You will also need a federal Employer Identification Number before the LLC can open a bank account, hire employees, or file tax returns. The IRS issues EINs at no cost through its online application, which requires the Social Security number or ITIN of a “responsible party” who controls the entity. You should form the LLC with the state before applying, and only one EIN application per responsible party is allowed per day.4Internal Revenue Service. Get an Employer Identification Number Include the EIN in the operating agreement once you have it.

Choosing a Management Structure

Every operating agreement needs to declare whether the LLC is member-managed or manager-managed. This choice controls who can sign contracts, hire employees, and make binding decisions on behalf of the company.

In a member-managed LLC, all owners participate in running the business and each member can bind the company through ordinary business actions like signing a vendor agreement. In a manager-managed structure, authority is concentrated in one or more appointed managers who may or may not be members themselves; ordinary members in this setup cannot bind the company on their own. Delaware’s default rule vests management in the members, in proportion to their profit interests, with decisions controlled by members holding more than 50 percent of the profit interest.5Delaware Code Online. Delaware Code Title 6 Chapter 18 – Section 18-402 If that default does not fit your business, the operating agreement can override it entirely.

For manager-managed LLCs, spell out how managers are appointed and removed, whether they serve set terms or at-will, and what decisions they can make without going back to the members for a vote. This is also where you would address compensation for managers, since a non-member manager will expect to be paid for the role.

Profit Distributions and Voting Rights

Delaware gives you wide latitude to split profits however the members agree, rather than requiring distributions to mirror capital contributions.6Delaware Code Online. Delaware Code 6-18-601 – Distributions and Resignation A 50/50 member who contributed all the startup capital and a 50/50 member who contributed expertise could split profits equally, or in some other ratio tied to performance milestones. Whatever arrangement you choose, write it into the agreement clearly so there is no ambiguity at tax time.

The template should specify whether distributions happen on a fixed schedule (quarterly, annually) or only when a majority of members approves them. It should also address the legal guardrail on distributions: Delaware prohibits any distribution that would leave the LLC’s total liabilities exceeding the fair value of its assets.7Delaware Code Online. Delaware Code Title 6 Chapter 18 – Section 18-607 That calculation excludes liabilities owed to members on account of their membership interests and certain non-recourse liabilities. Build this solvency test into your distribution provisions so no member inadvertently approves a payout that exposes the company to creditor claims.

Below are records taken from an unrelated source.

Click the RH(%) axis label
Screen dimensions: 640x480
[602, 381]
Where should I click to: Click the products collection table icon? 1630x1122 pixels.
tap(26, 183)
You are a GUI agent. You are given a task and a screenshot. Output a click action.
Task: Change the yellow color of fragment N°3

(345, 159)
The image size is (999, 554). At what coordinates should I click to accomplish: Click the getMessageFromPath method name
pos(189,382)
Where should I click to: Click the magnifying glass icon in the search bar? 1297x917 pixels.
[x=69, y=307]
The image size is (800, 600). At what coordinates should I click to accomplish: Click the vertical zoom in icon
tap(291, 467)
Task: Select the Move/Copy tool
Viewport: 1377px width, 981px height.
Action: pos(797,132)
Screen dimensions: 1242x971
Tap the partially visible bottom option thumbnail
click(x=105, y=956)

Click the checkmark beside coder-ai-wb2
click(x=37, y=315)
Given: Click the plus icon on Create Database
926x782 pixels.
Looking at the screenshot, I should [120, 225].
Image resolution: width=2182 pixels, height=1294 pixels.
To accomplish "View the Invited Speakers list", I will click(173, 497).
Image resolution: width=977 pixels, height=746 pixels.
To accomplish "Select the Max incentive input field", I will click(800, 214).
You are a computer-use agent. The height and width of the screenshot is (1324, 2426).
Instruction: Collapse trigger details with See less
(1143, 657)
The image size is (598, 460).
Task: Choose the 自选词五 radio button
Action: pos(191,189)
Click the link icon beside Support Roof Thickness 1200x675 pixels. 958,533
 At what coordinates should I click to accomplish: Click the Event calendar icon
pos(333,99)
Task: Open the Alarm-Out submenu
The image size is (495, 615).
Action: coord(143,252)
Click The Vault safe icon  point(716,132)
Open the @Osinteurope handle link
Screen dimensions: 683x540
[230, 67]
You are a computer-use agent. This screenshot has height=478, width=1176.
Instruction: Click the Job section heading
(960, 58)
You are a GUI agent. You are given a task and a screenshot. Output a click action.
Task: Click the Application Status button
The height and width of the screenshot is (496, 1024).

Voting rights are a separate provision. The statutory default ties voting power to profit-sharing percentages, but the operating agreement can use per-capita voting, class-based voting, or any other system the members agree on.8Justia. Delaware Code 18-302 – Classes and Voting Many agreements require a supermajority (often two-thirds) for major decisions like taking on significant debt, admitting new members, or selling all company assets, while leaving routine decisions to a simple majority. Spelling out these thresholds prevents minority members from being blindsided and protects majority members from needing unanimous consent for every move.

Fiduciary Duties and Liability Protections

This is where Delaware’s operating agreement becomes genuinely unusual compared to most states. Under Section 18-1101 of the Delaware LLC Act, the operating agreement can expand, restrict, or completely eliminate the fiduciary duties that members and managers owe to each other and to the company.9Justia. Delaware Code 18-1101 – Construction and Application of Chapter and Limited Liability Company Agreement The one thing you cannot eliminate is the implied covenant of good faith and fair dealing. Everything else is on the table.

In practical terms, this means the agreement can state that managers are not personally liable for money damages resulting from a breach of fiduciary duty, or that members are free to pursue competing business ventures without owing the LLC an opportunity. The statute also allows the agreement to eliminate liability for breach of contract among the members, as long as no provision shields anyone from bad-faith violations of the good-faith covenant.9Justia. Delaware Code 18-1101 – Construction and Application of Chapter and Limited Liability Company Agreement If you are drafting an agreement for a company with passive investors and active managers, this flexibility lets you give managers breathing room to take calculated risks without constant fear of personal lawsuits.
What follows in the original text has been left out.